On this project, we studied applications of the NEAT algorithm by creating a simple two-dimensional board game in Python. We laid some basic rules and moves for the two players and we setup five different training cases. We used popular third-party libraries from the Python community that helped with the rapid development of the game. After running NEAT for a considerable amount of time, we have made remarks on the performance of our experiment. The four training cases placed blue against a deterministic opponent and was able to approximate the fitness function in a satisfactory level. The fifth training case tested both blue and red in a coevolutionary environment. Both players were tasked with defeating one another, however we observed the development of a pattern of cooperation. All cases were of varying difficulty, each one with a unique twist. It appears that the neural networks were most efficient in cases where the opponent remained static throughout the game.

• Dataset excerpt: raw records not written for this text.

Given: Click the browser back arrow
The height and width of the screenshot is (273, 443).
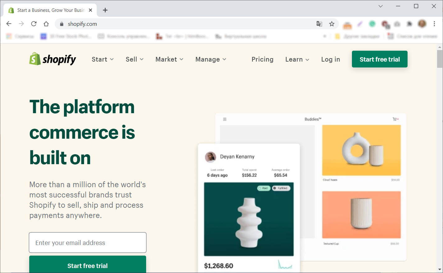Looking at the screenshot, I should (9, 24).
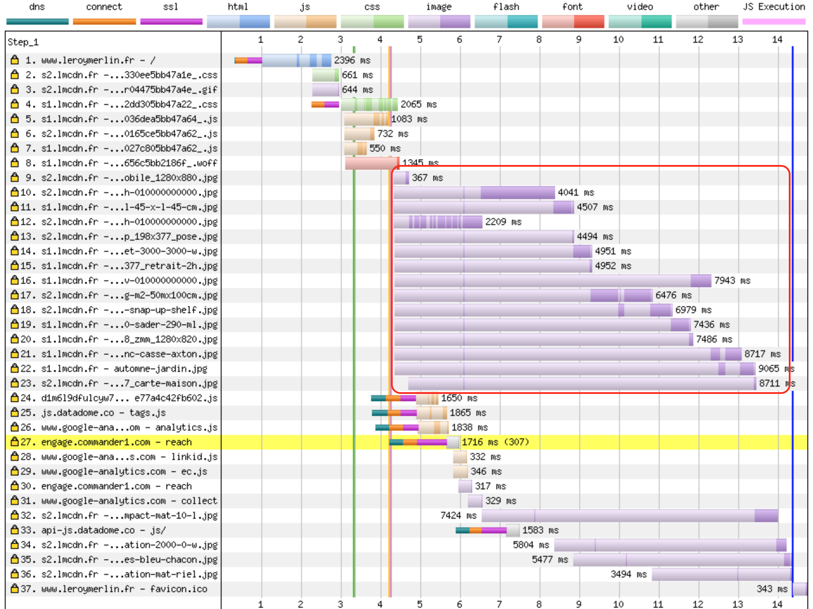Click the lock icon beside request 25 tags.js
813x609 pixels.
click(15, 412)
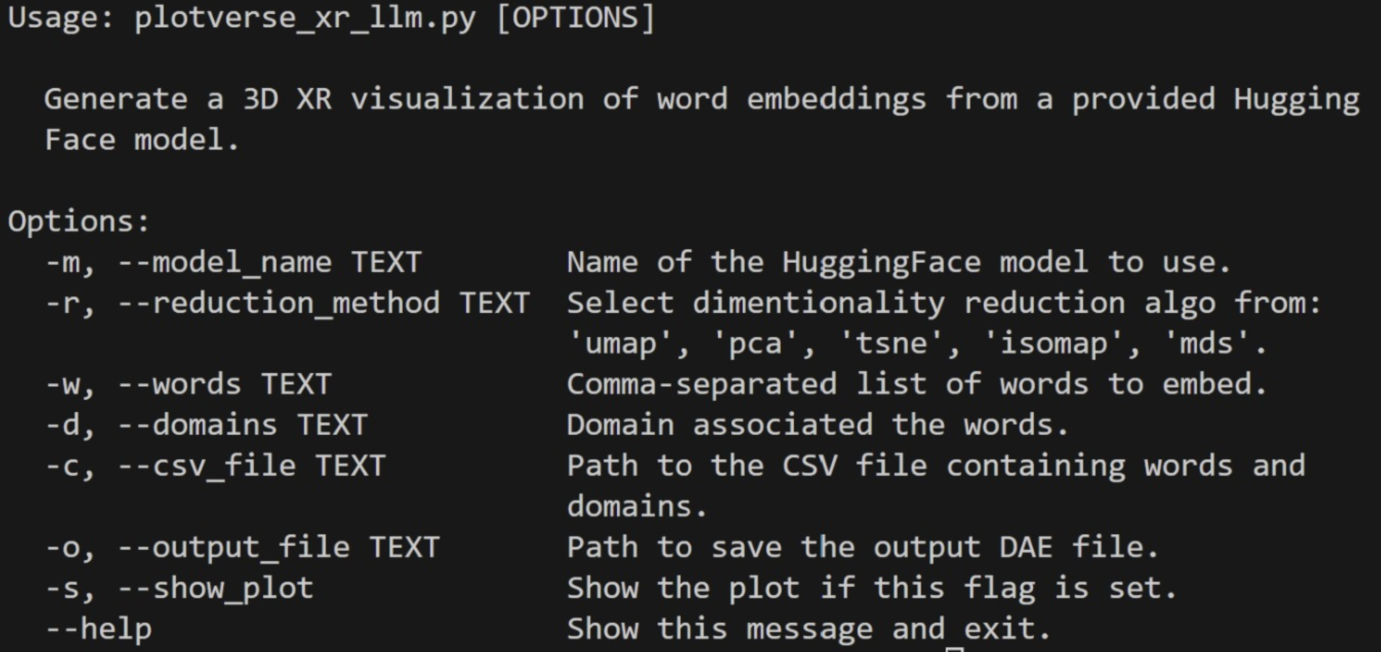Click the 'umap' algorithm name
Viewport: 1381px width, 652px height.
[x=620, y=343]
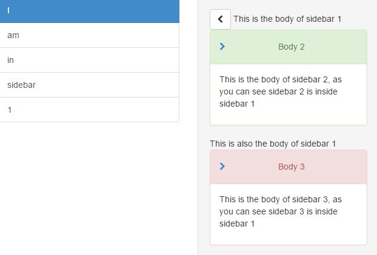The width and height of the screenshot is (377, 255).
Task: Select the "am" list item
Action: (x=89, y=36)
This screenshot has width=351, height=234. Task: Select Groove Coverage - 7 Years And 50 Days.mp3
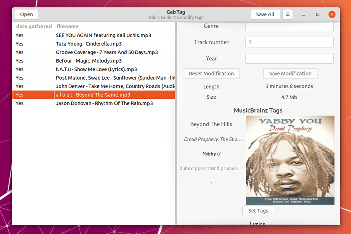(94, 52)

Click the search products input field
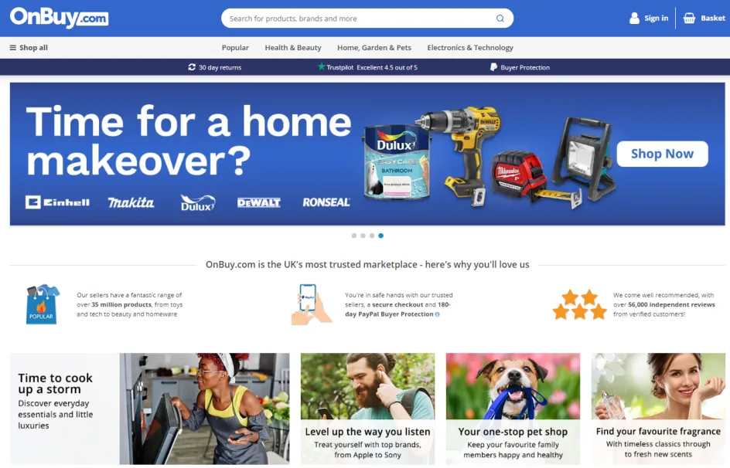pyautogui.click(x=361, y=19)
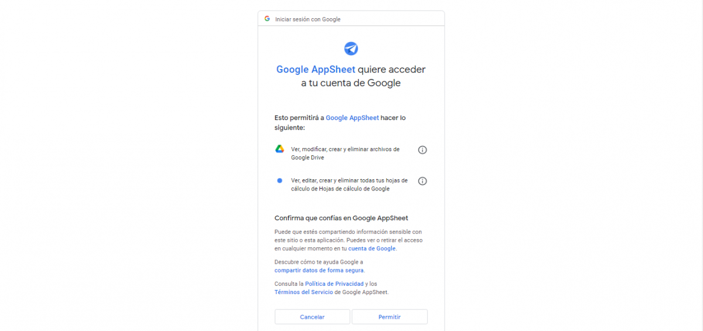Click the "Iniciar sesión con Google" header text
This screenshot has width=703, height=331.
[x=308, y=19]
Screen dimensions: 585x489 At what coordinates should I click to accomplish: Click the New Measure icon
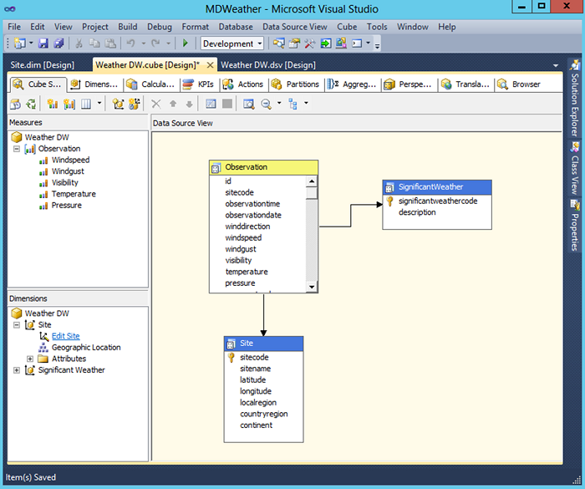click(x=52, y=104)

This simple board game required a fair amount of computational power, due to the vast number of games that were played concurrently. This factor is limiting, as the training environment can always make use of better hardware. We used the multithreading package, which helped significantly with the training process. However, as we know, Python is an interpreted language hence the processing power is limited. Rewriting the entire project in a compiled language such as C++ could offer major performance improvements. Furthermore, different types of fitness functions could be tested for all training cases. Perhaps a difference in fitness may render more effective results than the ones presented. Lastly, alternative vector representations could be tested for encoding game state, as well as decoding moves from neural network outputs.

8. References

[1] K. O. Stanley and R. Miikulainen, "Evolving Neural Networks through Augmenting Topologies," The MIT Press Journals, vol. 10, no. 2, pp. 99-127, June 2002.

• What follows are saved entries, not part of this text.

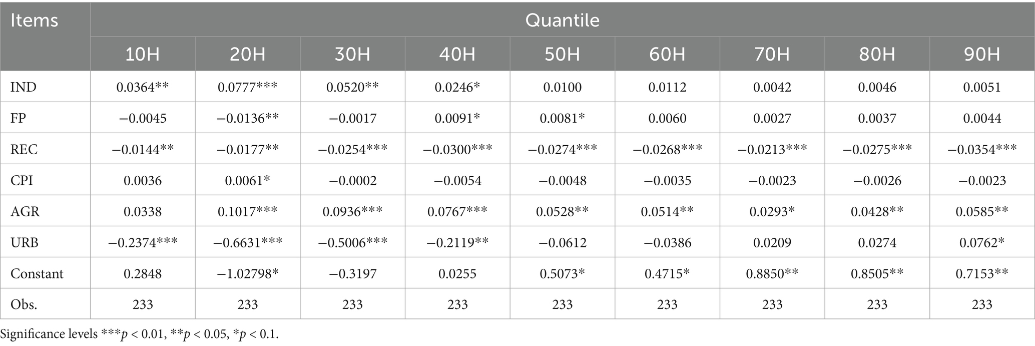Select the FP value 0.0091* under 40H

click(457, 118)
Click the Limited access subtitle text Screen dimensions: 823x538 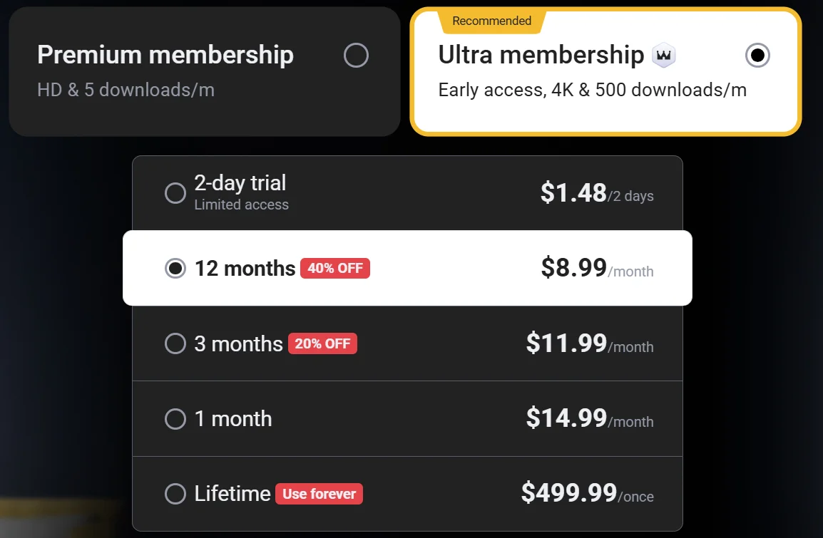click(241, 205)
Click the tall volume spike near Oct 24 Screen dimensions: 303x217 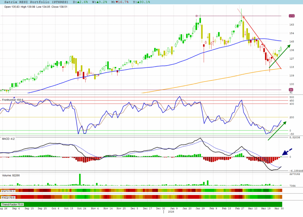pyautogui.click(x=80, y=180)
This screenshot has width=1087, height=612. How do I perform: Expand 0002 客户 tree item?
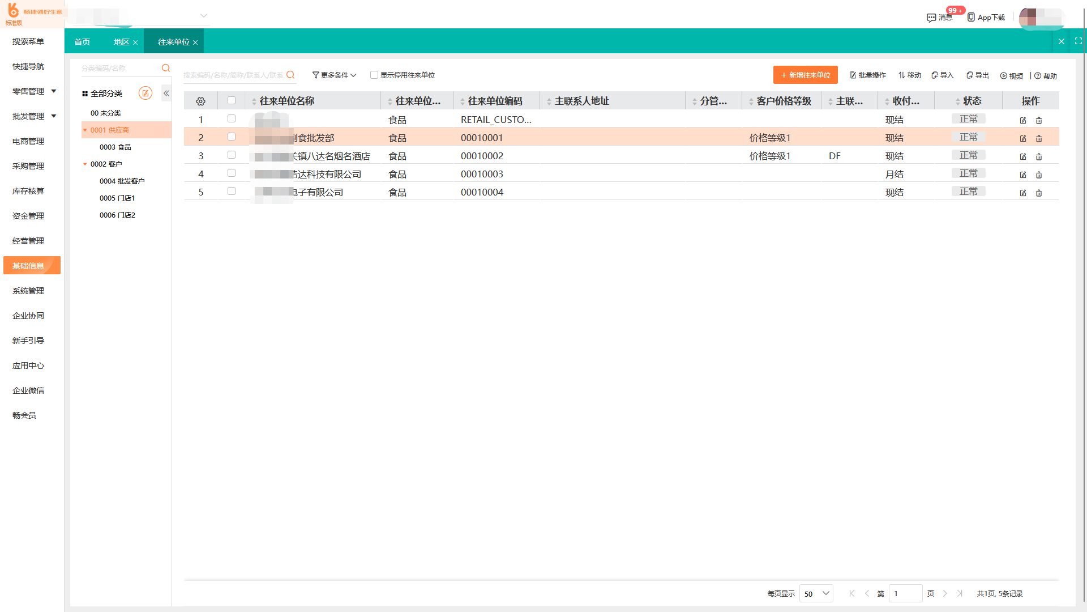pos(85,164)

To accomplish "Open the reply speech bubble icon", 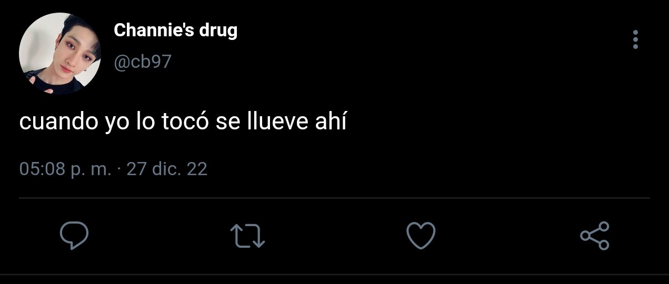I will coord(74,236).
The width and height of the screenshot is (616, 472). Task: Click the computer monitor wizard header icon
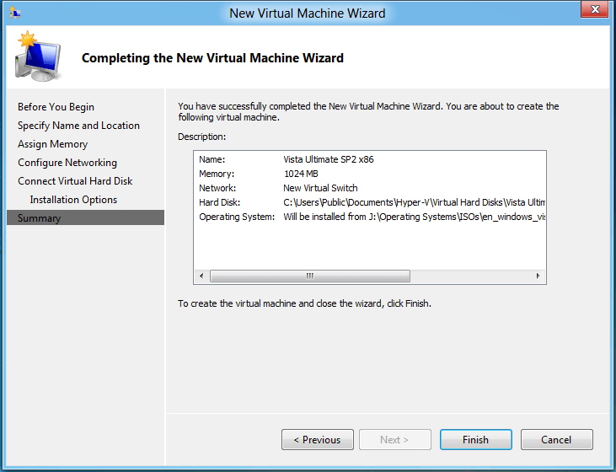click(37, 57)
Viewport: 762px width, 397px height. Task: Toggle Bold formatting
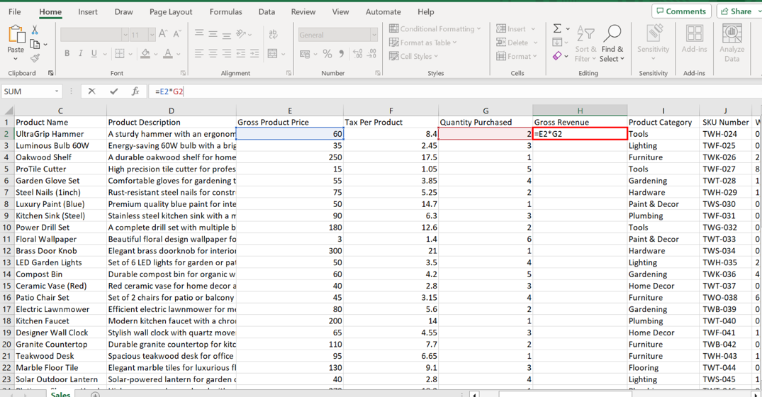pos(67,54)
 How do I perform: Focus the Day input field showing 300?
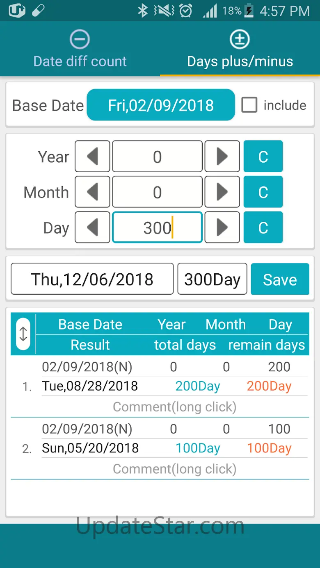[157, 227]
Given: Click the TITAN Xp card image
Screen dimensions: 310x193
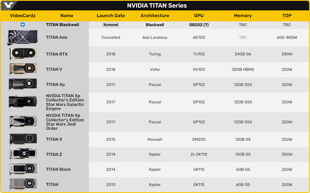Looking at the screenshot, I should click(x=23, y=85).
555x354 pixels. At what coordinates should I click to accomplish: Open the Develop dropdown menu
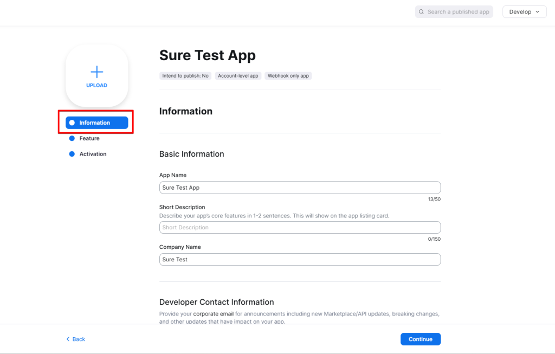524,12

[2] X. Yao, "Evolving Artificial Neural Networks," Proceedings of the IEEE, vol. 87, no. 9, pp. 1423-1447, September 1999.

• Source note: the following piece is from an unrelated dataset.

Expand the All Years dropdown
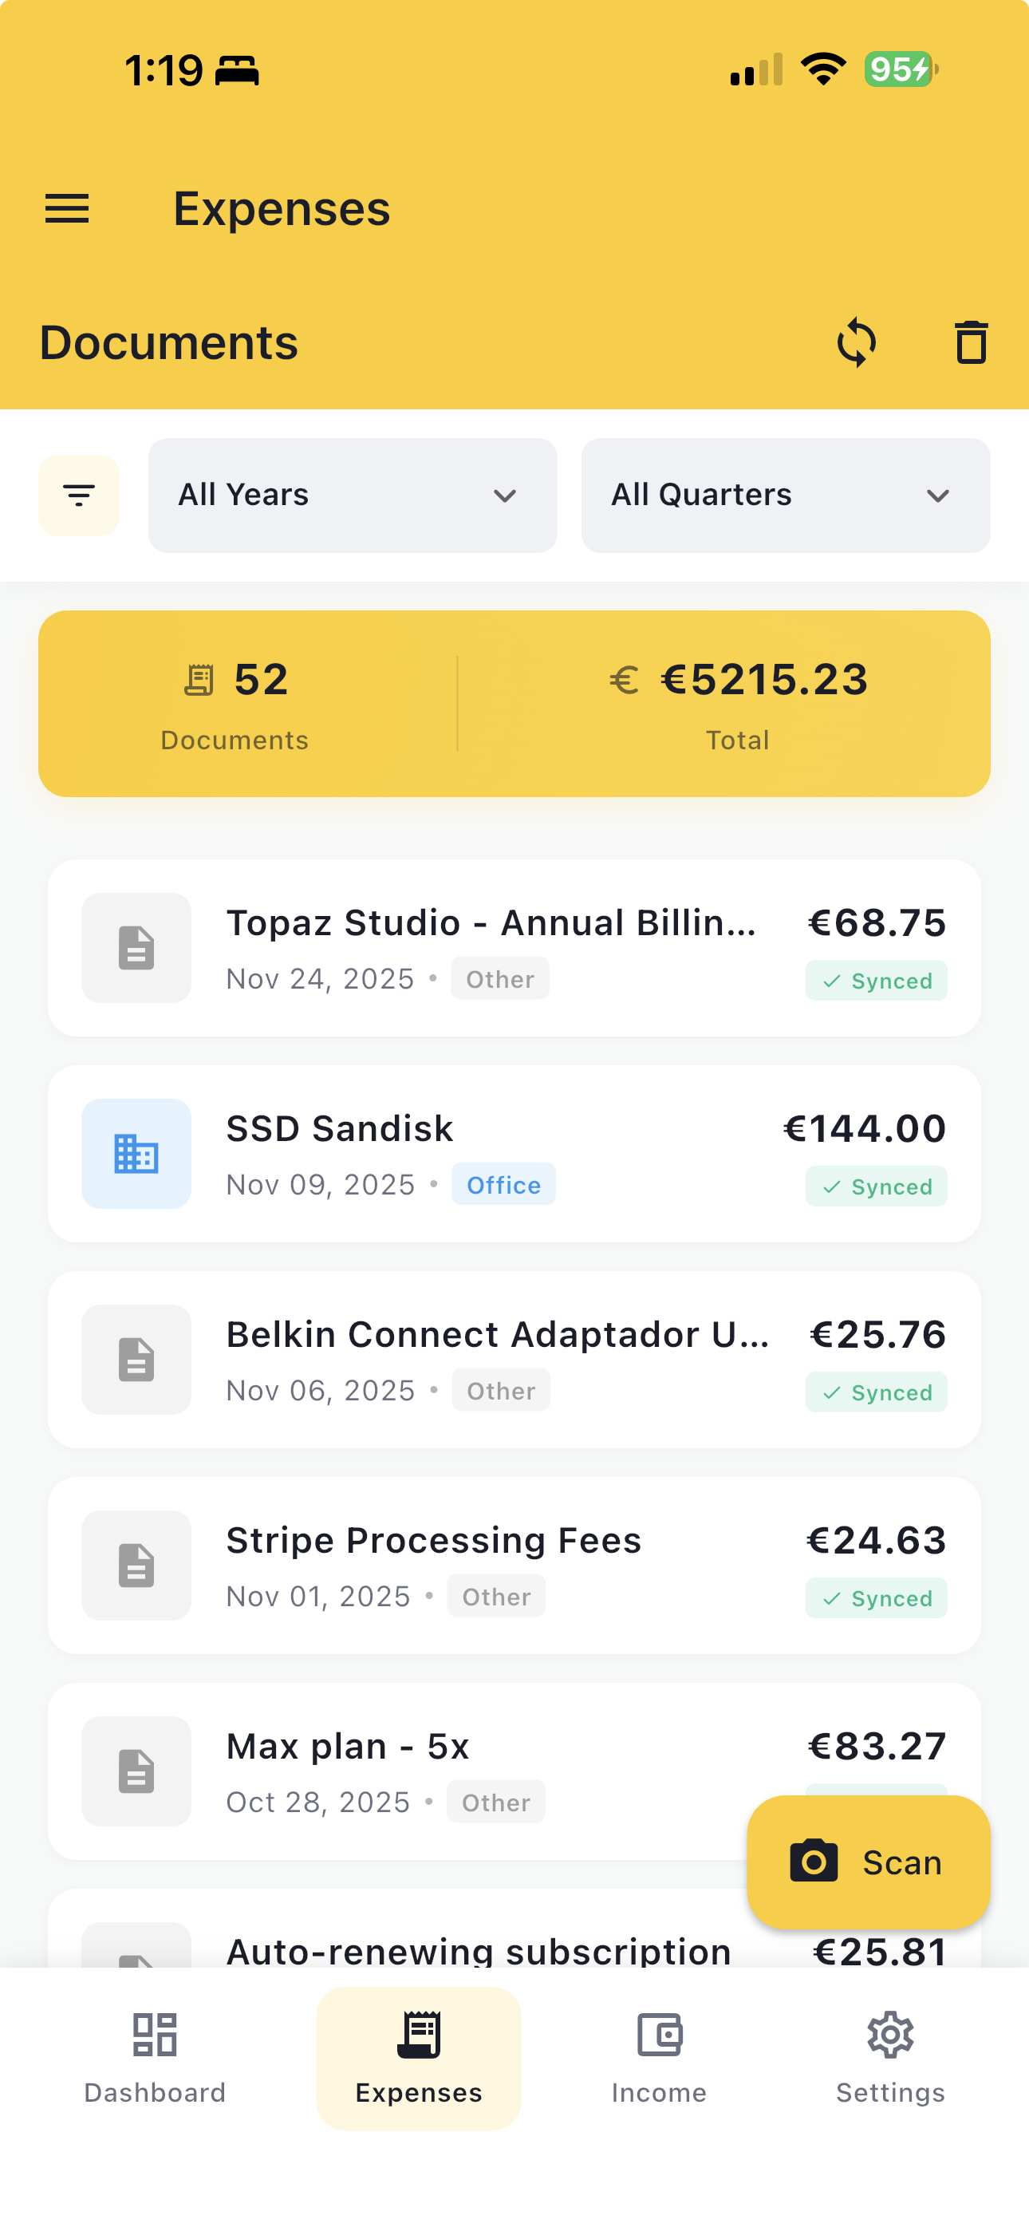 pyautogui.click(x=352, y=495)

[3] D. Chen, C. L. Giles, G. Z. Sun, H. H. Chen, Y. C. Lee and M. W. Goudreau, "Constructive Learning of Recurrent Neural Networks," IEEE International Conference on Neural Networks, pp. 1196-1201, 1993.

[4] J. D. Schaffer, D. Whitley and L. J. Eshelman, "Combinations of Genetic Algorithms and Neural Networks: A Survey of the State of the Art," COGANN-92: International Workshop on Combinations of Genetic Algorithms and Neural Networks, pp. 1-37, 6 June 1992.

[5] A. McIntryre, M. Kallada, C. G. Miguel and C. F. d. Silva, neat-python.